This document contains the descriptions of all the code components present in our system, and how they are meant to be used.
###The Data:
The NYC taxi data was originally through a Freedom of Information Law (FOIL) request from the New York City Taxi & Limousine Commission (NYCT&L). The dataset is available for download publicly at multiple hosting sites. You can download the data from any of the following links:
http://www.andresmh.com/nyctaxitrips/
OR
https://uofi.app.box.com/NYCtaxidata
###./k-means/
This folder contains the PySpark code to perform K-means clustering on the txi data, using MLlib. Your system needs to have Spark installed and working to run this. Alternative, it can also be deployed as a spark-job on EMR clusters.
###./*.ipynb
The .ipynb files are the IPython notebooks, which are used for data exploration and cleaning, as well as analysis of trends observed in the data. The system needs to have Anaconda installed to run the IPython notebooks. They are split into multiple ode chunks, with chunk performing a particular task. This allows us to execute one task at a time, rather than all at once. These notebooks are also used to create some visualization charts to describe the general trends observed in the data.

**Extracted material**:
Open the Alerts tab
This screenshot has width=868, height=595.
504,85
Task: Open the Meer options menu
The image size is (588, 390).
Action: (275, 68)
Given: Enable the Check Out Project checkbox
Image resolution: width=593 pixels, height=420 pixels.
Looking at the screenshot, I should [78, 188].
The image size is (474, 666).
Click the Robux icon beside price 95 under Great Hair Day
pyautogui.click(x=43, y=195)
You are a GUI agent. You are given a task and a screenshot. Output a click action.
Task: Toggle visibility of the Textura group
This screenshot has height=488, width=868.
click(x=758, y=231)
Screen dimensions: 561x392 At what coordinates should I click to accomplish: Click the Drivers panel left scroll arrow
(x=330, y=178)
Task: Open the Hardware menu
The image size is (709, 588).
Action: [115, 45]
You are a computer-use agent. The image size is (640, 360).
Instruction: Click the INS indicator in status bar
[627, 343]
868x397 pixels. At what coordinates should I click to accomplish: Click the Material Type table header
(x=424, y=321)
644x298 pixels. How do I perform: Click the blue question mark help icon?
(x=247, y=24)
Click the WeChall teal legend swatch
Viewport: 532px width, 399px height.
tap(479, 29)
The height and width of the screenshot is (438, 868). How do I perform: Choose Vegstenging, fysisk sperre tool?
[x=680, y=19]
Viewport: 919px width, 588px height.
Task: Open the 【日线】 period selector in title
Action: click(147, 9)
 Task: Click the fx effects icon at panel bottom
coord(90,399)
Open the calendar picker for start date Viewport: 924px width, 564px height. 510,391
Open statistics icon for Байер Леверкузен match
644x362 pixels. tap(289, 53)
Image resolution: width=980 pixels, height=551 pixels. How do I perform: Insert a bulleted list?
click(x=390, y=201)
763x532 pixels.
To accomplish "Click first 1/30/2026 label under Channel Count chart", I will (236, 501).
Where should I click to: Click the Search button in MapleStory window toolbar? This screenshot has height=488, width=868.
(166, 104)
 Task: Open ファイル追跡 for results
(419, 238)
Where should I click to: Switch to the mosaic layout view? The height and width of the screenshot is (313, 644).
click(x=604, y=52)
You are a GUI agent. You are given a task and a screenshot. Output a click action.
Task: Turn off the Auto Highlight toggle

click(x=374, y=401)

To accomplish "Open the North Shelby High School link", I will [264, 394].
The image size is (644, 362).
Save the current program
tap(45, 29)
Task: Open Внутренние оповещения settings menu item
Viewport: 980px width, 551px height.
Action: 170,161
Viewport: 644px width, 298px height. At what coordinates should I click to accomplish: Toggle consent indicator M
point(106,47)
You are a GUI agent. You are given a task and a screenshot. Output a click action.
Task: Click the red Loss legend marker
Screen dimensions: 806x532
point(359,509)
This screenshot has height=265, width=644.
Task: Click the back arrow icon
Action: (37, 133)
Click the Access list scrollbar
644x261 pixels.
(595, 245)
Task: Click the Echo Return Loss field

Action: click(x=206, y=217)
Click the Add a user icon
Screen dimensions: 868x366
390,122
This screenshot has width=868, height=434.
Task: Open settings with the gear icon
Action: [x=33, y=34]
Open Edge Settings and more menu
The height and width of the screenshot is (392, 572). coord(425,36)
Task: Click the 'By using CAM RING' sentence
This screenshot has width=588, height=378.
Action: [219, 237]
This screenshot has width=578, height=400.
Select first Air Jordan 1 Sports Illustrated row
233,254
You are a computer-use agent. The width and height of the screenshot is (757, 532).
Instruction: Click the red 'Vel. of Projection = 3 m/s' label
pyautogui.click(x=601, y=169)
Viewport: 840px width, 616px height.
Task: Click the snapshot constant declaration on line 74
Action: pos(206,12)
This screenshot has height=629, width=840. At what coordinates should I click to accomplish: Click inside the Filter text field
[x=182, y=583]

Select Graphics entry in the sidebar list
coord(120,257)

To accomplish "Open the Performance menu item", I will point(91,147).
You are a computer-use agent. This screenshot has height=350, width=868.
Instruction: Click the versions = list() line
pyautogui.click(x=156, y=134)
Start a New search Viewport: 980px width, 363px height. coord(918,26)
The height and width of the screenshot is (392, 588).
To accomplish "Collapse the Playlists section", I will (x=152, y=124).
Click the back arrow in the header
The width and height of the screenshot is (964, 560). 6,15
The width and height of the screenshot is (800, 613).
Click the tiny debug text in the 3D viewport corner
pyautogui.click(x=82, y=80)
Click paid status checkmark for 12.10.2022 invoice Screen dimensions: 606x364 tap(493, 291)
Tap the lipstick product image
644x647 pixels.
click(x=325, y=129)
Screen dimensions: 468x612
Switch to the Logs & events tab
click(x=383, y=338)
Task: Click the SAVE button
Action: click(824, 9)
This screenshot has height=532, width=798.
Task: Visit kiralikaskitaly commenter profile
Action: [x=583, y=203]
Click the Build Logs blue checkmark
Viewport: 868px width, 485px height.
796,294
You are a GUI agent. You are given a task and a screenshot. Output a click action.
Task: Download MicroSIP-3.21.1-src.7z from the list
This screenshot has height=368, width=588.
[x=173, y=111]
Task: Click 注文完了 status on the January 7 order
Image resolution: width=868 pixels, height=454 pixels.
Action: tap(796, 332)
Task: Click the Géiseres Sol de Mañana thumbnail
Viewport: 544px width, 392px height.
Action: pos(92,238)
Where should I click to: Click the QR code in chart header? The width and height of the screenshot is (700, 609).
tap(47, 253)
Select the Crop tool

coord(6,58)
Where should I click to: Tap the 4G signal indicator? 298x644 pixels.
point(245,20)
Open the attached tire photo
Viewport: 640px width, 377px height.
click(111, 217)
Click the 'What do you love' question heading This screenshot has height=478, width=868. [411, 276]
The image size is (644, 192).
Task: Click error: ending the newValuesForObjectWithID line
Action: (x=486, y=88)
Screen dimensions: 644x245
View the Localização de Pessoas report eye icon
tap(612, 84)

**To do**:
Can you extend the NYC taxi code documentation at the top of the page, picking up right after its final sentence?

**Expected answer**:
###./visualizations/ This folder contains the visulization code used to generate the Google Map visuals, depicting the most popular taxi-routes in New York City. It leverages JavaScript and HTML, as well as Google Maps API.
###AWS You would first need to launch an AWS EMR cluster comfigured with Spark and Ganglia. This project utilized 20 nodes (1 master and 19 slaves) which were of the m2.xlarge configuration. Next the Spark environment needs to be set up in the local machine and you would need to get the URL of the master node.
Next you would need to upload the data for the trip records to S3. This is achieved using AWS CLI tool for this project.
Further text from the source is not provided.